Google confirmed it acquired North and its Focals smartglasses platform.
Reports had been circulating in recent days that an acquisition was in the works and now Google formally confirmed the move.
“Today we’re announcing that Google has acquired North, a pioneer in human computer interfaces and smart glasses. They’ve built a strong technology foundation, and we’re excited to have North join us in our broader efforts to build helpful devices and services,” Google’s Senior Vice President of Devices & Service Rick Osterloh wrote in a prepared statement. “We’re building towards a future where helpfulness is all around you, where all your devices just work together and technology fades into the background. We call this ambient computing.”
The team coming on board at Google will stay based in Kitchener-Waterloo Canada, where North is located.
North was formerly known as Thalmic Labs and the group previously made the Myo gesture-based input device that looks vaguely similar to work being done at Crtl Labs, a startup that Facebook acquired last year. It looks like there’s a major gap in tracking robustness between what Facebook acquired in 2019 and what Myo had at launch in 2016 but there’s also a multi-year gap in between the technology developments. Instead of the arm-band, Focals smartglasses became the focus of the work at North.

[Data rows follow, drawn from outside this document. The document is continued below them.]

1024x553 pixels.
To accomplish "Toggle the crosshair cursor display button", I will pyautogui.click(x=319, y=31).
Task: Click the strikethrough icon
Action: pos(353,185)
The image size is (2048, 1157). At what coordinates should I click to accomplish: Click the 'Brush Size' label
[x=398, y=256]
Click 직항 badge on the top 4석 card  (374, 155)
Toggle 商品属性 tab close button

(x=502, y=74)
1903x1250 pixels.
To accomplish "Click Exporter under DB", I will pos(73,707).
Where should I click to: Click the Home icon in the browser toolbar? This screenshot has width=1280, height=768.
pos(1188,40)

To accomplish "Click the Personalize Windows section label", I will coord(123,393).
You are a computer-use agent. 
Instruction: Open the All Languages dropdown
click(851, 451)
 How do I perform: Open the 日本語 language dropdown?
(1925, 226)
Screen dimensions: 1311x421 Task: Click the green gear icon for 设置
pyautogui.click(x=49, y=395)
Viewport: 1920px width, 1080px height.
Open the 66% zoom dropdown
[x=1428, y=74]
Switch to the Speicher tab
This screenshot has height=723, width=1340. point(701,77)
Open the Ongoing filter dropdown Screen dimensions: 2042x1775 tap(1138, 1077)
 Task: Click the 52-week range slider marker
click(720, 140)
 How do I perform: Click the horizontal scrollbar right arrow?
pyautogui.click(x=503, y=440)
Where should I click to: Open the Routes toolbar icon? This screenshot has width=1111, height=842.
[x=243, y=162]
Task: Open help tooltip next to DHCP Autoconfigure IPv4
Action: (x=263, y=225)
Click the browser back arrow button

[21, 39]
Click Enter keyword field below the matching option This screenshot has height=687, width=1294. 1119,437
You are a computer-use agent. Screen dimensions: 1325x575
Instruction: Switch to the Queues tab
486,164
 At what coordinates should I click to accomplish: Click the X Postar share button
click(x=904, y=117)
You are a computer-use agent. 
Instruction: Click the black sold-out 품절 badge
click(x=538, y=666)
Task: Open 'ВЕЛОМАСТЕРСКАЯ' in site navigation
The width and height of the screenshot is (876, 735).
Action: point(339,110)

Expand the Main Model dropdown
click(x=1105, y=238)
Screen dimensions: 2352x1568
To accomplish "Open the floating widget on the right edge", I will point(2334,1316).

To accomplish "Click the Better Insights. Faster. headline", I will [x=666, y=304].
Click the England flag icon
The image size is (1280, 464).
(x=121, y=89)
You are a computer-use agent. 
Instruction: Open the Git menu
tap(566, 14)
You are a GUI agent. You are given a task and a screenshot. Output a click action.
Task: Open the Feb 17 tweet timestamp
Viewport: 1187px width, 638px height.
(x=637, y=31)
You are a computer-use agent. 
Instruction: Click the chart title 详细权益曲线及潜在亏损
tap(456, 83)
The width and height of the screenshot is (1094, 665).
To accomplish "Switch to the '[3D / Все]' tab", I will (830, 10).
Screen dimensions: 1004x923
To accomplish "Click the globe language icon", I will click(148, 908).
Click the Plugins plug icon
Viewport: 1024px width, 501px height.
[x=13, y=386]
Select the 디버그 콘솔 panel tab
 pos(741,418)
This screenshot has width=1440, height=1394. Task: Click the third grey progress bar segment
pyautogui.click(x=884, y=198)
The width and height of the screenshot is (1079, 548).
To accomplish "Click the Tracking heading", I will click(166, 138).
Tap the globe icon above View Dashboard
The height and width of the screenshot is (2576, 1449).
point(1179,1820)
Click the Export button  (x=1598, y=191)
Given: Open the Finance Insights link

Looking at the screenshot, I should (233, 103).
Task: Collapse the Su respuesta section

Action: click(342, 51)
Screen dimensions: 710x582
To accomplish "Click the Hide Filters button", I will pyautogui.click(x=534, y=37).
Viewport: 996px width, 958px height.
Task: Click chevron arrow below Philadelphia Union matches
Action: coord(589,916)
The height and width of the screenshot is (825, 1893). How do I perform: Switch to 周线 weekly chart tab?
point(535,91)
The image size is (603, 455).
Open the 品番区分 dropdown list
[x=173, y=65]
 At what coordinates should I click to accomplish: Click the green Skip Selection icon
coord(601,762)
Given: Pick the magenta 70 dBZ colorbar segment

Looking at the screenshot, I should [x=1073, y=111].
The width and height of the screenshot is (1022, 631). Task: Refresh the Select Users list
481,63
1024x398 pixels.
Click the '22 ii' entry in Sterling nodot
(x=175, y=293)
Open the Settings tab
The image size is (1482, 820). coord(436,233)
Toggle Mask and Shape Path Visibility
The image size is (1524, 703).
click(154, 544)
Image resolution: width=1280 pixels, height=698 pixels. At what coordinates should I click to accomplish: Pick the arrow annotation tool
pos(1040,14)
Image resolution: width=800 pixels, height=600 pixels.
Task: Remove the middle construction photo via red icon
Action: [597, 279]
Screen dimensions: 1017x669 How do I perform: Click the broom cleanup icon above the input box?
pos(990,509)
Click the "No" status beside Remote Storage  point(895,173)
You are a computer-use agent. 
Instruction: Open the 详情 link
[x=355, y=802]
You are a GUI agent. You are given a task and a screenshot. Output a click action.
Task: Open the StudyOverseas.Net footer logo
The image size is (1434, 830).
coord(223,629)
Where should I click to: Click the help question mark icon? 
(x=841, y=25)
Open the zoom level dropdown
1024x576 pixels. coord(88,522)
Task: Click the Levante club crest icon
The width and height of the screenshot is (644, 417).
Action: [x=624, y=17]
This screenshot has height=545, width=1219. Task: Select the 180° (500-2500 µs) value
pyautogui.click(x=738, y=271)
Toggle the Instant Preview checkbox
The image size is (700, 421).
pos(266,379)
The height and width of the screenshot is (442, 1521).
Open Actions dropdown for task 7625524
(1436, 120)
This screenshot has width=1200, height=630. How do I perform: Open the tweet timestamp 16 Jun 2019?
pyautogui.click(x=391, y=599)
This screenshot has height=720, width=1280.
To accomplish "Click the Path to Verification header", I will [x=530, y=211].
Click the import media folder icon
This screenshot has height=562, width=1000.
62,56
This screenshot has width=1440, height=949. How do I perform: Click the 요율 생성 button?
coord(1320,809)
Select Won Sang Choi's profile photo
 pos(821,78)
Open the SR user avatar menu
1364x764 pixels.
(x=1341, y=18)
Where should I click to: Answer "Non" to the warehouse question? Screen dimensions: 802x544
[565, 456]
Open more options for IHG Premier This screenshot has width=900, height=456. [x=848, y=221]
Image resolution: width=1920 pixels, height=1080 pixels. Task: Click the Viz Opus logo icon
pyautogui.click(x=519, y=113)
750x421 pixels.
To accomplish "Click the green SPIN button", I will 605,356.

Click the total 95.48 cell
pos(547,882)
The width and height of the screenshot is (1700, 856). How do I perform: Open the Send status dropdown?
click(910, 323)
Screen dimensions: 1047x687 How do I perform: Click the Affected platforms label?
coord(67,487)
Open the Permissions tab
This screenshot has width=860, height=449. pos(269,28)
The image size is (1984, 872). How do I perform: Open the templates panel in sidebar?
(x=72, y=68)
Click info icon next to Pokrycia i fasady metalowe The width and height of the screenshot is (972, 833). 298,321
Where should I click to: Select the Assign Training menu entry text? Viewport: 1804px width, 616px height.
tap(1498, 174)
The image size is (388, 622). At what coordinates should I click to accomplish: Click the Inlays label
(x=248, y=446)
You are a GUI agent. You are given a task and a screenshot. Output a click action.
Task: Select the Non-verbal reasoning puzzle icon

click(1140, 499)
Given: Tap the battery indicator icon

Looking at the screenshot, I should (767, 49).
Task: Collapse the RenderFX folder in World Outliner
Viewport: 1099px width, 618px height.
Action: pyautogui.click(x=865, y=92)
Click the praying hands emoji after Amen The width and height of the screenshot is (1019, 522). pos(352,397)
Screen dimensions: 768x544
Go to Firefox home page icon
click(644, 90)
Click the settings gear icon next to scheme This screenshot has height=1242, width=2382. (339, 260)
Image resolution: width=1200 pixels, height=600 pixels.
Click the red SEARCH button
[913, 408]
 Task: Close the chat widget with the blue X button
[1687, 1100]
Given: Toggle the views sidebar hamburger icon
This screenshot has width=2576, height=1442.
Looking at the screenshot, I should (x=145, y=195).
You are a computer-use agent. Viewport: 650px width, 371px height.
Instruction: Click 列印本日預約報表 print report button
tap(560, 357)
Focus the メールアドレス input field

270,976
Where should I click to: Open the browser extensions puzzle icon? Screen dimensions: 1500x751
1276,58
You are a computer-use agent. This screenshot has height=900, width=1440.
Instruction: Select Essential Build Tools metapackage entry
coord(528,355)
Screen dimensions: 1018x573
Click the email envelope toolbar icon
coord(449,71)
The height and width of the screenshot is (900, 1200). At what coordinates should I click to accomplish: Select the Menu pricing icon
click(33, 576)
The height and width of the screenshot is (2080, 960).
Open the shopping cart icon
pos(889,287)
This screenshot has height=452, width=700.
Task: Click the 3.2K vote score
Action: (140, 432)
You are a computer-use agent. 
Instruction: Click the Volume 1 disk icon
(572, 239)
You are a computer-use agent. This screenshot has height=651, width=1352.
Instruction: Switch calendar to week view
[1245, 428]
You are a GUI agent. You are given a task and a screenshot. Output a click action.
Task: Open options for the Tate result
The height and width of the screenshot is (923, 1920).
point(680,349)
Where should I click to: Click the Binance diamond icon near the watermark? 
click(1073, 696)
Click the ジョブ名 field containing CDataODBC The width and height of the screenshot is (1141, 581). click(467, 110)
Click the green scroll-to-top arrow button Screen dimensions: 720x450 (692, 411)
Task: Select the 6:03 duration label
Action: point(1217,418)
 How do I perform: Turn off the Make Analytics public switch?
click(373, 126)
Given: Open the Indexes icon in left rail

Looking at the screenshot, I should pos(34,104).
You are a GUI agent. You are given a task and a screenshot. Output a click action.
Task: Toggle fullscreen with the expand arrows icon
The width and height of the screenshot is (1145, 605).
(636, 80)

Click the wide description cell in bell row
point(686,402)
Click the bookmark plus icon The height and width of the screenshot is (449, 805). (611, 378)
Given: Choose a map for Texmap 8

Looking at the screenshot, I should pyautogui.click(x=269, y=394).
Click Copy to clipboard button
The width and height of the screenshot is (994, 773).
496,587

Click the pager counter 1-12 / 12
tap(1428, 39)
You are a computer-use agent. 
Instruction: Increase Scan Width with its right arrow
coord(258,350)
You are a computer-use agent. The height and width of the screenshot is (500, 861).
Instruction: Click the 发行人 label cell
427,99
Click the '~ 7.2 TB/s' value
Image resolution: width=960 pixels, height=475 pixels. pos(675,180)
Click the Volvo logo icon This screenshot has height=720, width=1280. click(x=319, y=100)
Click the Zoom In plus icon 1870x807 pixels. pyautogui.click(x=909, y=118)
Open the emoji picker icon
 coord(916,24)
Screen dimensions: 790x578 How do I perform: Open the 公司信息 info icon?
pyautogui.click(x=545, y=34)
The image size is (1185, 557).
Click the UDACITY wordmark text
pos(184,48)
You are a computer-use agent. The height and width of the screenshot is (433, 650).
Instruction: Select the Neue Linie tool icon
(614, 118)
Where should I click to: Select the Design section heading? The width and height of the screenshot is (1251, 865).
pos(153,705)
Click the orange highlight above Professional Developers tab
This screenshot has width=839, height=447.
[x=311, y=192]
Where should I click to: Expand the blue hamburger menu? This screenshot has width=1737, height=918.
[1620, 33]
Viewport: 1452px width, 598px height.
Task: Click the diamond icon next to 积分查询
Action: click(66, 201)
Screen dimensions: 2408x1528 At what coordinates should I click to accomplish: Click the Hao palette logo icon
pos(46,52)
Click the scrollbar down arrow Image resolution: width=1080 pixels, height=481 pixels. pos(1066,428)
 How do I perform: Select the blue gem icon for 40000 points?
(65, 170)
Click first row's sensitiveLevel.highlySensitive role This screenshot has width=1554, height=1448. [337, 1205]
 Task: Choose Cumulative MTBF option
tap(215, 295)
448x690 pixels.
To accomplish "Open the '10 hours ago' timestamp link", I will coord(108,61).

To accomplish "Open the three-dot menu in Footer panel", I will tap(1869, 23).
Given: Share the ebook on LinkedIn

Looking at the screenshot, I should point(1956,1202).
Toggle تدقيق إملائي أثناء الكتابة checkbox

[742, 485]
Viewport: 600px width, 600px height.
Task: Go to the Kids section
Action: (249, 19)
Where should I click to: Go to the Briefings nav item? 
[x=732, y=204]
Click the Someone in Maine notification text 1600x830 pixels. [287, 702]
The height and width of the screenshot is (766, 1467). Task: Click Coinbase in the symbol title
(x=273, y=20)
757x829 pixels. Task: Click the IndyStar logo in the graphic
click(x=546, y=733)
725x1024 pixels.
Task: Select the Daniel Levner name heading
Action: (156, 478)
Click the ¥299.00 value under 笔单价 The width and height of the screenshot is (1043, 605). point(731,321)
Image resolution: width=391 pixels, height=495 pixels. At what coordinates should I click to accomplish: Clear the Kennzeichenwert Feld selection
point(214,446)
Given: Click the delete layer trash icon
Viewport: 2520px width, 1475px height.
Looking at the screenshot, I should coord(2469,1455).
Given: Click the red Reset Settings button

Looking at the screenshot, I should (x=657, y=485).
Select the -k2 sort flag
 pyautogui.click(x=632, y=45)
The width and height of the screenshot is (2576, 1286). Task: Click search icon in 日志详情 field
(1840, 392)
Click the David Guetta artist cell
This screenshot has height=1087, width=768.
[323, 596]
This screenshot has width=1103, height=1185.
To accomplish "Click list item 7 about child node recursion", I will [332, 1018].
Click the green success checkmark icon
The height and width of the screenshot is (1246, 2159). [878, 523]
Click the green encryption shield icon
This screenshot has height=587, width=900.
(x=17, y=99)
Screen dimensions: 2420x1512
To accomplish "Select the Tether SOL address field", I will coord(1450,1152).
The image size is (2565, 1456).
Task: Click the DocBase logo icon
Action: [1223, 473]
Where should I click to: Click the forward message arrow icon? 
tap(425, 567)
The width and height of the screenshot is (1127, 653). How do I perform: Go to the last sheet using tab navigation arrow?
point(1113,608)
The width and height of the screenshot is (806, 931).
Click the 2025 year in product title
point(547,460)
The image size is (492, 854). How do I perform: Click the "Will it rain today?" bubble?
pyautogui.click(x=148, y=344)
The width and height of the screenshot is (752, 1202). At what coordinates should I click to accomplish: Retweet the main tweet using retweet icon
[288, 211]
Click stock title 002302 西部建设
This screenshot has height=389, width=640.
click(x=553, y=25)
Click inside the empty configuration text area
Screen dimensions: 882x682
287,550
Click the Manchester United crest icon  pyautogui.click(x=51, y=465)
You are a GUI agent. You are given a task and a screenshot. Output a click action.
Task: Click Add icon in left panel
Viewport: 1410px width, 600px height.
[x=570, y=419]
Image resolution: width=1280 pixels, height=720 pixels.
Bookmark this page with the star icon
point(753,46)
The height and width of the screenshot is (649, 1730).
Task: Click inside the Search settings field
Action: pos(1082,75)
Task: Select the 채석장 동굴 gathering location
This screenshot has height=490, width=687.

Focals offered simple notification features similar to a smart watch and a basic display system in a slim pair of glasses. In a statement from the founders of North the company confirmed it would not be shipping the 2.0 version of the glasses.
Google, Apple, Facebook and others continue to build toward a augmented reality platforms but difficult problems need to be solved on a number of fronts before we might see a compelling consumer AR platform emerge in the coming years. Acquiring startups can also have cascading effects on the internal structure and hardware plans at major technology companies, and we’ll be curious to see how North impacts Google’s efforts in AR.